I- Ao ser revogado o Cod. Est./54, não significou isso que fosse descriminalizado o "tipo" previsto no art. 60º (abandono de sinistrado) já que a factualidade aí descrita integrava simultaneamente crime previsto na Lei penal geral - omissão de auxilio - cfr. arts. 219º C.P./82 e 200º CP/95.
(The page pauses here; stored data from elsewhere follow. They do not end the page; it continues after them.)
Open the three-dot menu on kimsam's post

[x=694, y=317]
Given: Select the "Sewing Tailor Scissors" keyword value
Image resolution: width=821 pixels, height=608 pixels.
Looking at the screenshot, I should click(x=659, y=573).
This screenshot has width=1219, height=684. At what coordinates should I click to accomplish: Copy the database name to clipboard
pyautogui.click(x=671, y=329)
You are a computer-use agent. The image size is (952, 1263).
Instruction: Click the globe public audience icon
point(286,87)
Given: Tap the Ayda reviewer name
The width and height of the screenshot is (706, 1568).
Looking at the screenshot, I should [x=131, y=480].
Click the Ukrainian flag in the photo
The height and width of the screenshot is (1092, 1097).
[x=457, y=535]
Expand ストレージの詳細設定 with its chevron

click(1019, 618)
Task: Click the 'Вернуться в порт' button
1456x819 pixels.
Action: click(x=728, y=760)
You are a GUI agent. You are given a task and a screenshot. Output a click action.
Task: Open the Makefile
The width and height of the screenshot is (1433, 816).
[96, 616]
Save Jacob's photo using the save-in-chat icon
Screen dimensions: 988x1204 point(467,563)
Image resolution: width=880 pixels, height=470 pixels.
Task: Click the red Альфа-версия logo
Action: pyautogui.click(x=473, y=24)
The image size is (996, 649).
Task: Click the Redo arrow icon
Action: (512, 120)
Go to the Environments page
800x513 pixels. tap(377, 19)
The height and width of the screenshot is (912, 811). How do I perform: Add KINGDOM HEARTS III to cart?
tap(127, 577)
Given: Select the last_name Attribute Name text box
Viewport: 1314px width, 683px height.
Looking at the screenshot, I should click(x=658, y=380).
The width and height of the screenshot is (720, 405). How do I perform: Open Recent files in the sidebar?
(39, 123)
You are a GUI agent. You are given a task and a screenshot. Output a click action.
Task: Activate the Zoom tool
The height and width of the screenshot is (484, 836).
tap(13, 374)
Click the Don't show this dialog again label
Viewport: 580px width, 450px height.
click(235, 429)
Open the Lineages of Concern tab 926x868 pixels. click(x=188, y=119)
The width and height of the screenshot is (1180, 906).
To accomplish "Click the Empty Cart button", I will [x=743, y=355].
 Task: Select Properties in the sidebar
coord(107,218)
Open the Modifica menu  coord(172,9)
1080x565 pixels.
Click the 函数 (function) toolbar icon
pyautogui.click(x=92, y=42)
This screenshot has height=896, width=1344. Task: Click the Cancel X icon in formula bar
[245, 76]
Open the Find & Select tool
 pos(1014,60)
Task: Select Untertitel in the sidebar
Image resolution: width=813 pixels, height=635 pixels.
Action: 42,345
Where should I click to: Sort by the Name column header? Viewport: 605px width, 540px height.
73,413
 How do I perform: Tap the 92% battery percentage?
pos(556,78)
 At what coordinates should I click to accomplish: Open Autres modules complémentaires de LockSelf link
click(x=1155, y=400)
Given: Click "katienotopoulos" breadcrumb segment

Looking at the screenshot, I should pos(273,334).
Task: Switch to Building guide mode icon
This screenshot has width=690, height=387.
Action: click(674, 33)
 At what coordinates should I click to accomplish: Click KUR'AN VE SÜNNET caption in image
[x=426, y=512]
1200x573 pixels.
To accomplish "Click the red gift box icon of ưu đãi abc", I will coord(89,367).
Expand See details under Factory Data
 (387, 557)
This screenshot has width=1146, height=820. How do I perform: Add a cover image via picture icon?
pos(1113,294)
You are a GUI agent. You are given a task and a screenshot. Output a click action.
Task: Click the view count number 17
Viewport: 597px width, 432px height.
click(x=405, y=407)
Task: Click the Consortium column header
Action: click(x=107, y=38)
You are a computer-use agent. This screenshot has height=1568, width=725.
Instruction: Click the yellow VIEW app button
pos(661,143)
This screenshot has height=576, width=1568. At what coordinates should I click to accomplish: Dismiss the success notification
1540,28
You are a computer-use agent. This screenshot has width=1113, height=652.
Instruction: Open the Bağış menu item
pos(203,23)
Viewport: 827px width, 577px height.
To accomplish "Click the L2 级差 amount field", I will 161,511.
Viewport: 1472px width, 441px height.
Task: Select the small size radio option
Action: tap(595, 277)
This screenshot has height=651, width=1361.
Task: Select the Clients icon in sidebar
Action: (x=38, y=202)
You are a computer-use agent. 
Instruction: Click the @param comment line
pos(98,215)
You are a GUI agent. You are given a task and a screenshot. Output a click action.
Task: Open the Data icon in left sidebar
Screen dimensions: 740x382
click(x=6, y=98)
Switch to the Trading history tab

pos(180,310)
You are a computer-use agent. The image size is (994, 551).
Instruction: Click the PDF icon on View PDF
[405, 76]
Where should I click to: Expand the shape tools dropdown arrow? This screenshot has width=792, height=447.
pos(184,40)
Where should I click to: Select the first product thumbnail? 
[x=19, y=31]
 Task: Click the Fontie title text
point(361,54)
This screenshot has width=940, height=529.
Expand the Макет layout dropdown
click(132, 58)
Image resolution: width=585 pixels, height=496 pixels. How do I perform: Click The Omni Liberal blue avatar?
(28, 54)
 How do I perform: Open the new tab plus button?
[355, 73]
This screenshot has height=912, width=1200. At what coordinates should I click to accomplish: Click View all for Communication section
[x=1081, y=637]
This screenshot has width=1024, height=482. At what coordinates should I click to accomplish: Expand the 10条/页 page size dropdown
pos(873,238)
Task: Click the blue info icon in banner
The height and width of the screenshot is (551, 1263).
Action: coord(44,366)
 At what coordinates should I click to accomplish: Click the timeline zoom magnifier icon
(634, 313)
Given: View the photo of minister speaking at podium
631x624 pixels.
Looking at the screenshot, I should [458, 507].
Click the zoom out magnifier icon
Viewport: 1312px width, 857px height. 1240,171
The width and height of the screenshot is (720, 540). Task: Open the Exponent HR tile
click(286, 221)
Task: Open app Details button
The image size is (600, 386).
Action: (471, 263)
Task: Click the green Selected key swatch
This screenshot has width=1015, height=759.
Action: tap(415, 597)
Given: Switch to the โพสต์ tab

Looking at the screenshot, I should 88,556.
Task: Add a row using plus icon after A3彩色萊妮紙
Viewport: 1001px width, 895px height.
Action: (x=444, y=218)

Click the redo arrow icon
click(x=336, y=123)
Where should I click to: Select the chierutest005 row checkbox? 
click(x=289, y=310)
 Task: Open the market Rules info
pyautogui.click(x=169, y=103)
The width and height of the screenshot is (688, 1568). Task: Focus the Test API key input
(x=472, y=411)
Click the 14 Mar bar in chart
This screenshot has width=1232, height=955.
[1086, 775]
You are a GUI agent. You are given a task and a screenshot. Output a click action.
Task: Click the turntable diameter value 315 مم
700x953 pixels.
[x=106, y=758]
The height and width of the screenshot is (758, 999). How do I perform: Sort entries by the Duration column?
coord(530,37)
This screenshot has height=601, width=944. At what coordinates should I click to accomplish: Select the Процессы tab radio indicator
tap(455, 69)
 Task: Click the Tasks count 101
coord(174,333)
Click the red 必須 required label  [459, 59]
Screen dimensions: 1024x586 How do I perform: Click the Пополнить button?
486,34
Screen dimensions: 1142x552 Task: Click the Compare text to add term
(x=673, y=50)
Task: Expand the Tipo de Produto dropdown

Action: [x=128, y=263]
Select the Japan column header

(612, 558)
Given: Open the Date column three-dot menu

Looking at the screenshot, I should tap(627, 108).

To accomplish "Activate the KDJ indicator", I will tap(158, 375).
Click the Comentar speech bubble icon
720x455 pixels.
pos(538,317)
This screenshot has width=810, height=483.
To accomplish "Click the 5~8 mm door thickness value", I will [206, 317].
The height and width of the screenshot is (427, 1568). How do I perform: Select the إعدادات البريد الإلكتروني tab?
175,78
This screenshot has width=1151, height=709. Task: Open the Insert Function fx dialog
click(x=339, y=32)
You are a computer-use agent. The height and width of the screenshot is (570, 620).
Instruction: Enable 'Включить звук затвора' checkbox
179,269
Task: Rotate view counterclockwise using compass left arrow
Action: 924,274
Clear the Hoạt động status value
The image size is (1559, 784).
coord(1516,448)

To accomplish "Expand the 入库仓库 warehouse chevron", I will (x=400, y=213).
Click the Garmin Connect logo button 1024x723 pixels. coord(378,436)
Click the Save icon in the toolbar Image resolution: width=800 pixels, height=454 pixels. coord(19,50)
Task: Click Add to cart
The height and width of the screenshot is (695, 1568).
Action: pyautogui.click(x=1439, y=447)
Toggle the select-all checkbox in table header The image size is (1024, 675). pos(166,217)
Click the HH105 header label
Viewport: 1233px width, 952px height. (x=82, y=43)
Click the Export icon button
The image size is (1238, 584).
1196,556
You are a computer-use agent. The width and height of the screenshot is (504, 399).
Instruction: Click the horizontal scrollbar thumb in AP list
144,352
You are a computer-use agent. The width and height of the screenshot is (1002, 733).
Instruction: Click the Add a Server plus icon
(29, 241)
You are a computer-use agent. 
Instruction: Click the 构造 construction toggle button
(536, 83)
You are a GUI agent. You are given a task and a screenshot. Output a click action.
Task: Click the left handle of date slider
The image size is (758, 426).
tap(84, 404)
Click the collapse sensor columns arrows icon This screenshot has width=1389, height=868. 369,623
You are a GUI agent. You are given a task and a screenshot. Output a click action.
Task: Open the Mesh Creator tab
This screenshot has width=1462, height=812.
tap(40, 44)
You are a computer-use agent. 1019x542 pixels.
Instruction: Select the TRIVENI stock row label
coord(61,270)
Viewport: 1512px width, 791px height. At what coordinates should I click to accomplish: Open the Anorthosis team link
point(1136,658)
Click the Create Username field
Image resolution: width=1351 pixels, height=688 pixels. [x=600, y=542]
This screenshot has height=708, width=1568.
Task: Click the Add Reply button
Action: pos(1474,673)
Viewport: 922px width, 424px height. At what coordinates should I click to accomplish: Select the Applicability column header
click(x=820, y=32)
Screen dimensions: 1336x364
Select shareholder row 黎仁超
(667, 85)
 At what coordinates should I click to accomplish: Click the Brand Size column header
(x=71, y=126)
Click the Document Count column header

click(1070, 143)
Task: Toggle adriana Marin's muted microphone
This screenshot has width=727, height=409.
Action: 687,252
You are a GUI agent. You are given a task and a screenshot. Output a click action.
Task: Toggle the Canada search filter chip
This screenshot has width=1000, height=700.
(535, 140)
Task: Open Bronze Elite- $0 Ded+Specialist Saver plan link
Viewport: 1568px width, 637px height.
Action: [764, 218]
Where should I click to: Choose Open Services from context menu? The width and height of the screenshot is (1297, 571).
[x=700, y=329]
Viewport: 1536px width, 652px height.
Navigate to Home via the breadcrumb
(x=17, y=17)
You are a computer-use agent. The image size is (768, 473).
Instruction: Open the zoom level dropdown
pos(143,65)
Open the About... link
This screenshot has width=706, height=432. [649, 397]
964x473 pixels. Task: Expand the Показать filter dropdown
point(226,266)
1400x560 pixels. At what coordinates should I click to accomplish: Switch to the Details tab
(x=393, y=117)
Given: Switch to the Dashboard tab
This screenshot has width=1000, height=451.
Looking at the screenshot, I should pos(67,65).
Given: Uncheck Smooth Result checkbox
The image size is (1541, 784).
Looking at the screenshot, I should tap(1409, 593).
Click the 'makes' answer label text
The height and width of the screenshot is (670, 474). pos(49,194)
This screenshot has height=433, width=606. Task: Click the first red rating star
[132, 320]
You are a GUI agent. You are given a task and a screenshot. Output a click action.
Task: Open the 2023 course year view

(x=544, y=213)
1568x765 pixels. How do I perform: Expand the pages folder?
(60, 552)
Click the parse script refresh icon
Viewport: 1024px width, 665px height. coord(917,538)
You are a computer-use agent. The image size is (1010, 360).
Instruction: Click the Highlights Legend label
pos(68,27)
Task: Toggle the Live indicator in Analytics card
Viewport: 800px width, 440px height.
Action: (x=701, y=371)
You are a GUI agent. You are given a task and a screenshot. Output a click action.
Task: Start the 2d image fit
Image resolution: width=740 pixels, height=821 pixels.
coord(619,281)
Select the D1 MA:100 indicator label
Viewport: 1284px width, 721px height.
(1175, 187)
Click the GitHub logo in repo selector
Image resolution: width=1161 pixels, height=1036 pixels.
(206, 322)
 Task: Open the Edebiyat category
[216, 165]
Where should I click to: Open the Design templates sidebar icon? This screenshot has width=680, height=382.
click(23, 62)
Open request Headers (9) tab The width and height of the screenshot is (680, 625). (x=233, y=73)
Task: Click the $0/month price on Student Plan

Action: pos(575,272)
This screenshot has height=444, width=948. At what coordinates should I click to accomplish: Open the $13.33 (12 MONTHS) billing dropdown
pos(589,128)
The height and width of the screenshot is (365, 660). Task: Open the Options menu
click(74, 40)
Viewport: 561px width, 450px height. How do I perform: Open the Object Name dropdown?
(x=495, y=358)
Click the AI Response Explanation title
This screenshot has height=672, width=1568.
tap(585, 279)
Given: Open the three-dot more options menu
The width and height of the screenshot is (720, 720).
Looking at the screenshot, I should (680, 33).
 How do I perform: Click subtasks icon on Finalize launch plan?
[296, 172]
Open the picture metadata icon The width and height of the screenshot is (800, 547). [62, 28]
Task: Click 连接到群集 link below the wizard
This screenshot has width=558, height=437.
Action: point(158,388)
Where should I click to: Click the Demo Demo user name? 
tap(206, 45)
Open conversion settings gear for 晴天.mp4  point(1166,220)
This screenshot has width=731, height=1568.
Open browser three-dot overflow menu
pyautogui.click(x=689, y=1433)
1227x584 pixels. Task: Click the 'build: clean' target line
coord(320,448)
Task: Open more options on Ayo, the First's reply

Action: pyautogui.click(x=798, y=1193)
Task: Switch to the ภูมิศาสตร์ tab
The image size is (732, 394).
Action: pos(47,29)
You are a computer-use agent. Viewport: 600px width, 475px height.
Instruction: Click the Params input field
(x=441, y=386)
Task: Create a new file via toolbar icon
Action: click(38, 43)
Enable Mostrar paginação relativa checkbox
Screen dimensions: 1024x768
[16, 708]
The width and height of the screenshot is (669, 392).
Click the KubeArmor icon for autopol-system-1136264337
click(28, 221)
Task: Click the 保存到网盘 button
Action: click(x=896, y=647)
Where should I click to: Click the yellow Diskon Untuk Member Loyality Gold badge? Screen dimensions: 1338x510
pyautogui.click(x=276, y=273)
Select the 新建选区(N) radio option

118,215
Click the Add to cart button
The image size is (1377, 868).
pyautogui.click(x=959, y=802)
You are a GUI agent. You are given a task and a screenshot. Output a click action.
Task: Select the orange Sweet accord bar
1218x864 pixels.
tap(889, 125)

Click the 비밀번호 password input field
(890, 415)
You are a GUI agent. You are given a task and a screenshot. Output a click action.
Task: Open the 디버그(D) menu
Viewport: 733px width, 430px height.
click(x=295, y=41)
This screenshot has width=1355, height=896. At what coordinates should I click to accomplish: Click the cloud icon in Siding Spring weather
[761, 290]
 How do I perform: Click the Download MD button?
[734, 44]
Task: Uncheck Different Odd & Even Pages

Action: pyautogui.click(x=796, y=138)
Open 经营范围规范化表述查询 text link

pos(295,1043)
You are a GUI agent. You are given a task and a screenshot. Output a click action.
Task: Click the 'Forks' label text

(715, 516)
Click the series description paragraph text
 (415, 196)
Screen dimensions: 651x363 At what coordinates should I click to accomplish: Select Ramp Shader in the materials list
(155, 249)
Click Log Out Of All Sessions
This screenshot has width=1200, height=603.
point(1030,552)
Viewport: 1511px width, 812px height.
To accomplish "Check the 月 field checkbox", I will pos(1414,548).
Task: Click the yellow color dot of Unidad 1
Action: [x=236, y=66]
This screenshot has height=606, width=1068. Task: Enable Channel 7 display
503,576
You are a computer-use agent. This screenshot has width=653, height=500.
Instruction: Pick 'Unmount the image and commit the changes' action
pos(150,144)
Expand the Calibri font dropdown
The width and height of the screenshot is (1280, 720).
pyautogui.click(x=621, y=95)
II- Assim, o arguido (agente da P.S.P. que conduzia automóvel sem possuir a necessária licença ou carta e sem seguro do veículo) que, ainda na vigência do CE/54 (entretanto revogado), atropela peão com 72 anos de idade, numa noite de inverno, que é projectado a 5 metros de distância, ficando com fractura nas pernas e bacia e traumatismo craniano com perda de conhecimento, não podendo por si promover a necessária assistência; - situação que o arguido constata, mas logo se põe em fuga para se subtrair às responsabilidades, preenche sem margem para duvidas (ao contrário do que se entendeu na 1ª instância) o crime de omissão de auxilio p.p. no art. 219º CP/82 ou 200º do CP/95.
III- É irrelevante para a prática do crime que no local existissem outras pessoas capazes de prestarem assistência à vitima.
Sendo o crime de omissão pura, consuma-se imediatamente, no momento em que o agente resolve deixar a vitima sem socorro.